In January 1997, IES and WPLH formed a gas marketing joint venture named
IEA-HES L.L.C. Pursuant to the applicable accounting rules, IES and WPLH
each accounted for this joint venture in 1997 under the equity method of
accounting with their investment recorded on the balance sheet in "Other
Property, Plant and Equipment -- Net and Other Investments" and their
allocated portion of earnings on the income statement in "Other Income and
Deductions, Net". This pro forma adjustment reflects the financial
results of IEA-HES L.L.C. as a consolidated subsidiary.
(b) Eliminations for IEA-HES L.L.C.
This pro forma adjustment reflects the elimination of intercompany
balances of IEA-HES L.L.C. and also eliminates the equity investments of
IES and WPLH and their allocated portion of revenues and expenses.
(c) Merged Company Common Stock Adjustment
The pro forma combined financial statements reflect the conversion of each
share of IES Common Stock (no par value) outstanding into 1.14 shares of
Merged Company Common Stock ($.01 par value) and the conversion of each
share of IPC Common Stock ($3.50 par value) into 1.11 shares of Merged
Company Common Stock ($.01 par value), and the continuation of each share
of WPLH Common Stock ($.01 par value) outstanding as one share of Merged
Company Common Stock, as provided in the Merger Agreement.

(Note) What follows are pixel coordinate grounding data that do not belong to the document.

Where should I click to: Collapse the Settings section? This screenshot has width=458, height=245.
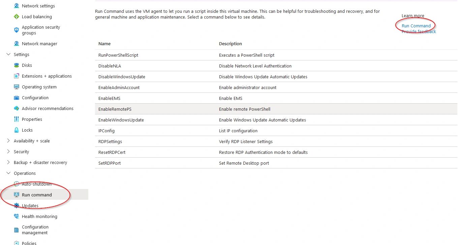(x=8, y=54)
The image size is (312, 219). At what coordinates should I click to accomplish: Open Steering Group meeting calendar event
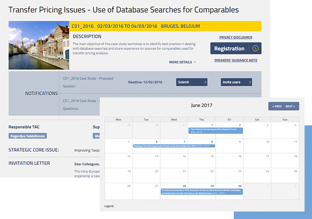click(x=174, y=146)
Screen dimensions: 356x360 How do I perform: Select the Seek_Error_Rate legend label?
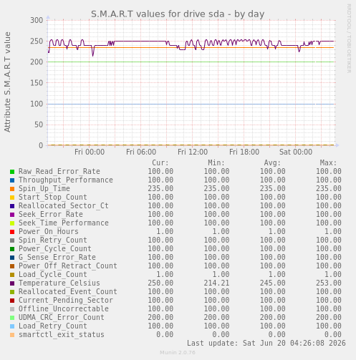tap(51, 214)
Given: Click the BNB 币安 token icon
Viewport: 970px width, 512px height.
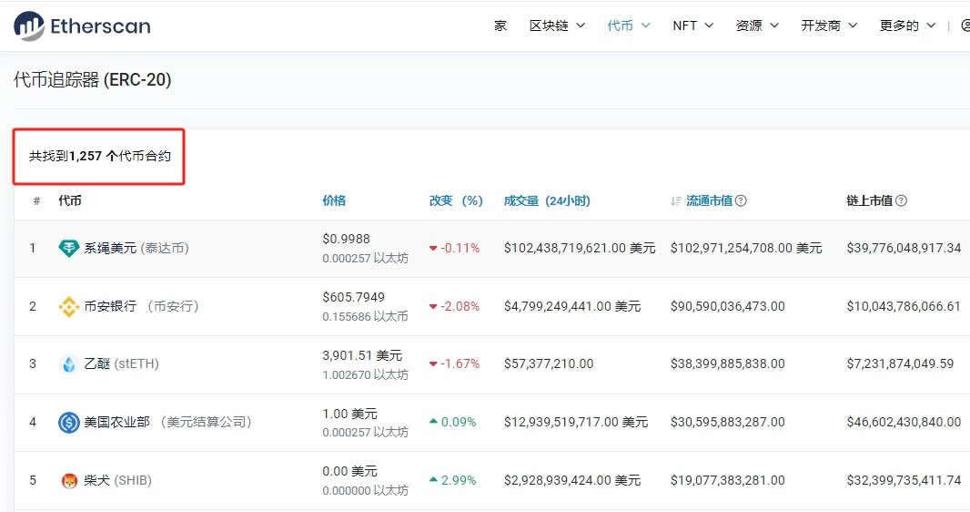Looking at the screenshot, I should click(x=69, y=306).
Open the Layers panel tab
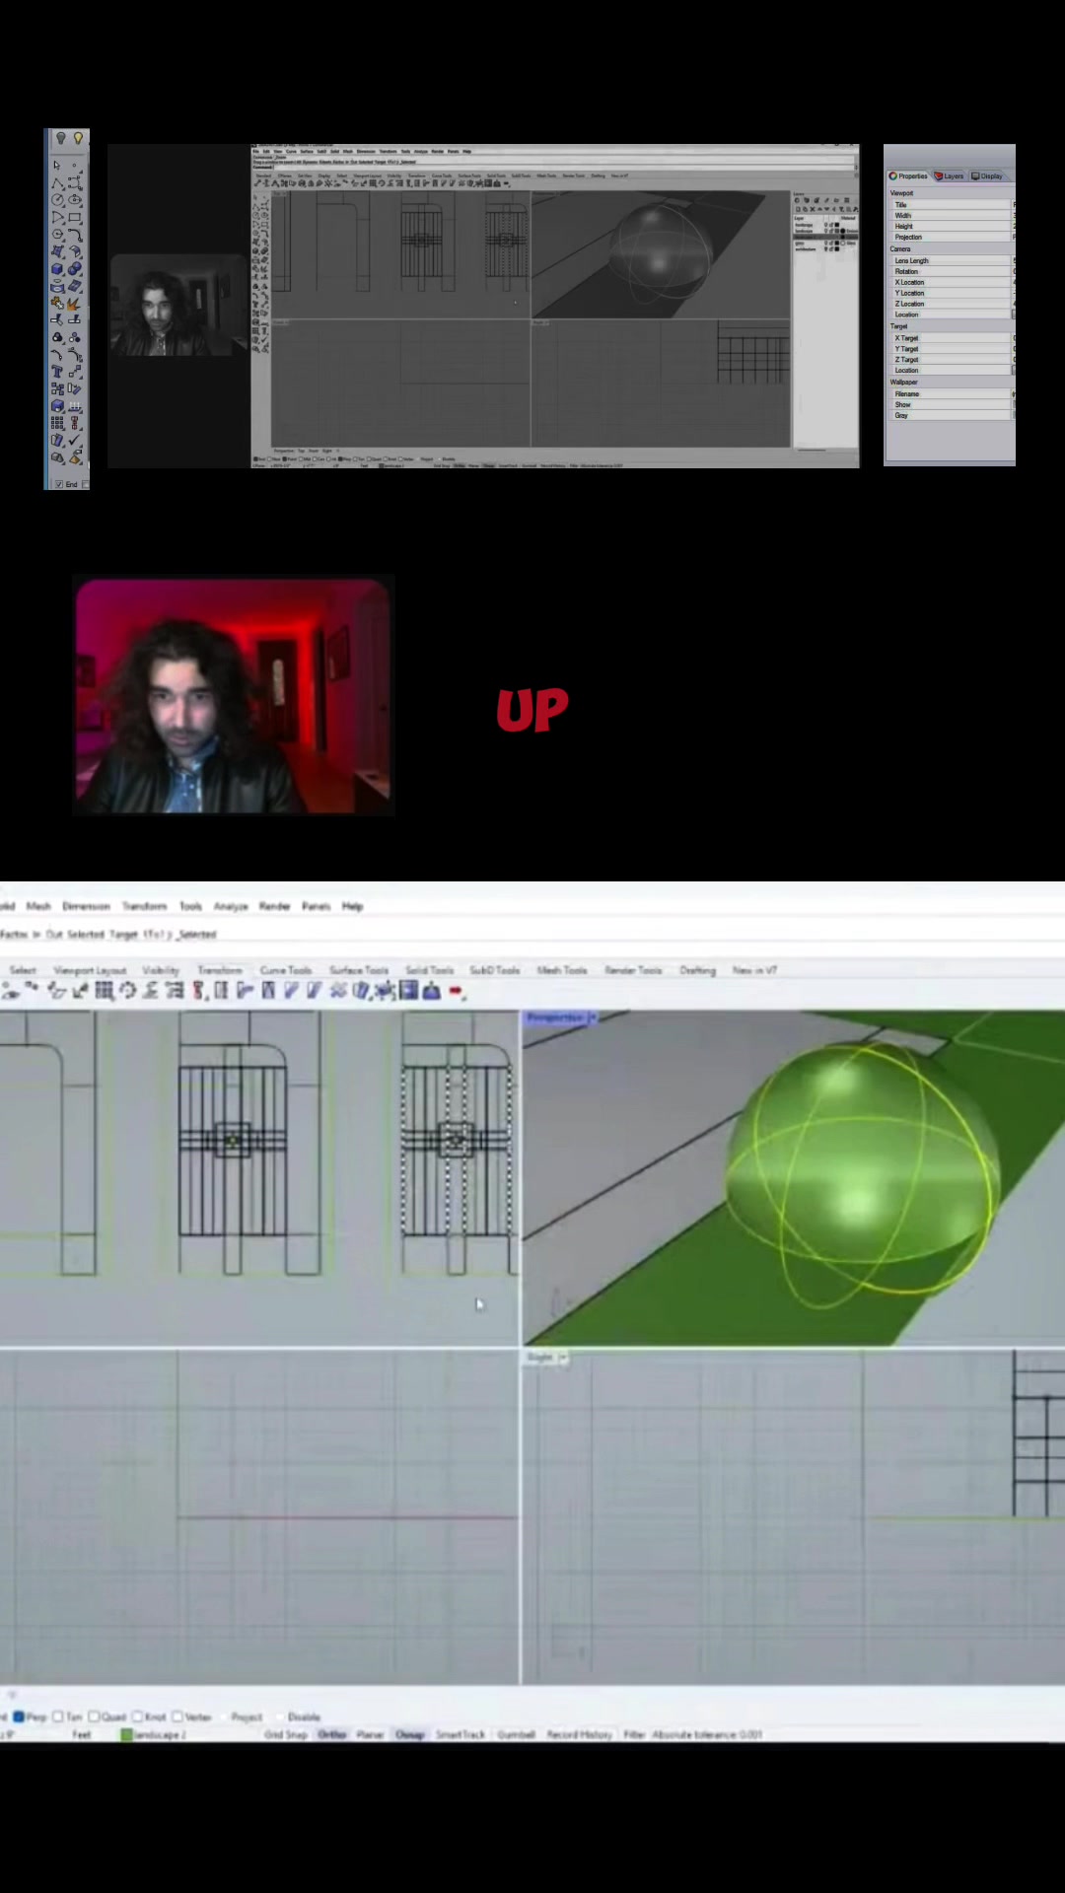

The pro forma
adjustment to common stock equity restates the common stock account to
equal par value for all shares to be issued ($.01 par value per share of
Merged Company Common Stock) and reclassifies the excess to other
stockholders' equity. The average number of shares of common stock used
for calculating per share amounts is based on the exchange ratios shown
below.
<TABLE>
<CAPTION>
As Pro As Pro As
Exchange reported forma reported forma reported Pro forma
Ratio 12/31/97 12/31/97 12/31/96 12/31/96 12/31/95 12/31/95
<S> <C> <C> <C> <C> <C> <C> <C>
WPLH N/A 30,782 30,782 30,790 30,790 30,774 30,774
IES 1.14 30,380 34,633 29,861 34,042 29,202 33,290
IPC 1.11 9,725 10,795 9,594 10,649 9,564 10,616
</TABLE>
The number of shares of common stock at December 31, 1997 used for
calculating the par value of common stock is based on the exchange ratios
shown below.
Exchange As reported Pro forma
Ratio 12/31/97 12/31/97
WPLH N/A 30,789 30,789
IES 1.14 30,577 34,858
IPC 1.11 9,761 10,835
(d) IPC Unbilled Revenues
The financial results of IPC do not include accrued revenues for services
rendered but unbilled at month-end. The pro forma adjustment reflects the
impact of adopting unbilled revenues, including the tax impact of the
adoption. The change is being implemented to conform to the method
currently utilized by WPLH and IES.
(e) IES Pension Liability
The accrued pension liability (and offsetting regulatory asset), included
in the financial results of IES, was calculated using a five-year smoothed
method of recognizing deferred asset gains. The pro forma adjustment
reflects a change to the straight market value method which recognizes
deferred asset gains sooner. The change is being implemented to conform
to the method currently utilized by WPLH and IPC.
(f) IEA Gas Activity
The gas revenues and cost of gas sold of Industrial Energy Applications,
Inc. (IEA), a subsidiary of IES, for 1996 and 1995 have been reclassed
into "Other" revenues and "Other operation" expenses, respectively,
consistent with the 1997 presentation.
2. Preferred Stock Dividends of IPC
The Preferred Stock Dividends of IPC have been reclassified in the
unaudited pro forma combined statements as "Preferred Dividends of
Subsidiaries" and deducted in the determination of income from continuing
operations which reflects the holding company structure of the Merged
Company.
3. Nonrecurring Material Items Included in Historical Financial Results
IES's income from continuing operations for the year ended December 31,
1996 included costs incurred relating to its successful defense of a
hostile takeover attempt mounted by MidAmerican Energy Company. The
after-tax impact on income from continuing operations was a decrease of
$4.6 million.
Nonrecurring items affecting WPLH's performance for the year ended
December 31, 1996 included the impact of the sale of a combustion turbine
and the sale of WPLH's assisted-living real estate investments. The
after-tax impact of these items on continuing operations was an increase
of $5.9 million.
4. Estimated Costs and Cost Savings of Proposed Merger
The allocation between WPLH, IES and IPC and their customers of the
estimated cost savings of approximately $749 million over ten years
resulting from the merger, net of the costs incurred to achieve such
savings, will be subject to regulatory review and approval. Costs arising
from the Merger are currently estimated to be approximately $78 million.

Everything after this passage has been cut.